Final Years and Enduring Impact

McKean retired from the governorship in 1808 at age seventy-four, leaving public office but not public life. He spent his remaining years in Philadelphia, where he continued to correspond with political figures and write on legal matters. His health declined gradually, and he died on June 24, 1817, at the age of eighty-three. He was buried in the First Presbyterian Church cemetery in Philadelphia, later reinterred at Laurel Hill Cemetery. Though nearly all his revolutionary peers had preceded him in death, his longevity meant he witnessed the nation’s transformation from a fragile confederation to a robust federal republic.

His name is memorialized in counties, towns, and institutions across several states.

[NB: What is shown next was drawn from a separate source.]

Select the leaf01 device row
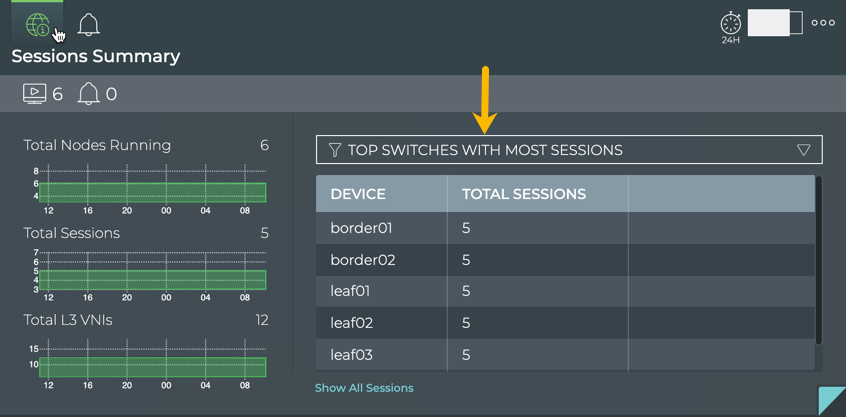This screenshot has height=417, width=846. pos(350,291)
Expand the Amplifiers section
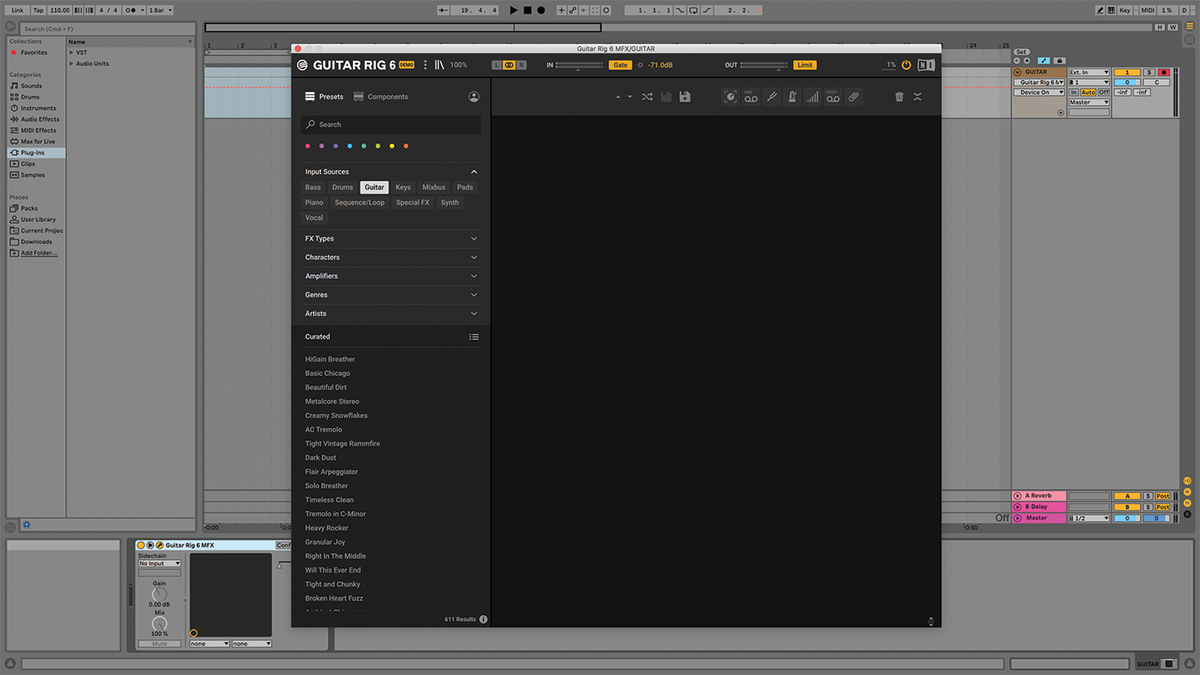Viewport: 1200px width, 675px height. point(390,276)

Thomas McKean High School in Delaware, McKean County in Pennsylvania, and the USS McKean, a destroyer named in his honor, all testify to a legacy that bridges military, judicial, and political spheres. Yet perhaps his most enduring contribution is less visible: the principle that law, not men, should govern, and that judges must have the courage to enforce that law even when it is unpopular. He embodied the spirit of the lawyer-revolutionary who, having helped break an empire, dedicated himself to building a legal order durable enough to restrain future governments.

The life of Thomas McKean challenges simplistic narratives of the founding era. He was not a humble farmer rising through battle heroics, nor a philosopher crafting timeless treatises. Instead, he was a practical architect of government—a man who used his legal mind to shape institutions at the state and federal level, often while navigating bitter personal and political storms. For those seeking to understand the full tapestry of the American Revolution, McKean’s story is indispensable. Additional biographical depth can be explored through the National Archives, where the signers’ gallery includes his portrait and concise biography.

From his early days as a young lawyer in New Castle to his final days as an elder statesman, McKean acted on the conviction that liberty depended on the rule of law. His personal sacrifices—long separations from family, financial risk, and political enmity—mirror those of better-known founders, yet his multitasking across two states and numerous offices reveals a man of extraordinary stamina and focus. His life is a reminder that the American Revolution was sustained not just by generals and orators, but by jurists and administrators who wove the threads of independence into a constitutional fabric that has now endured for centuries.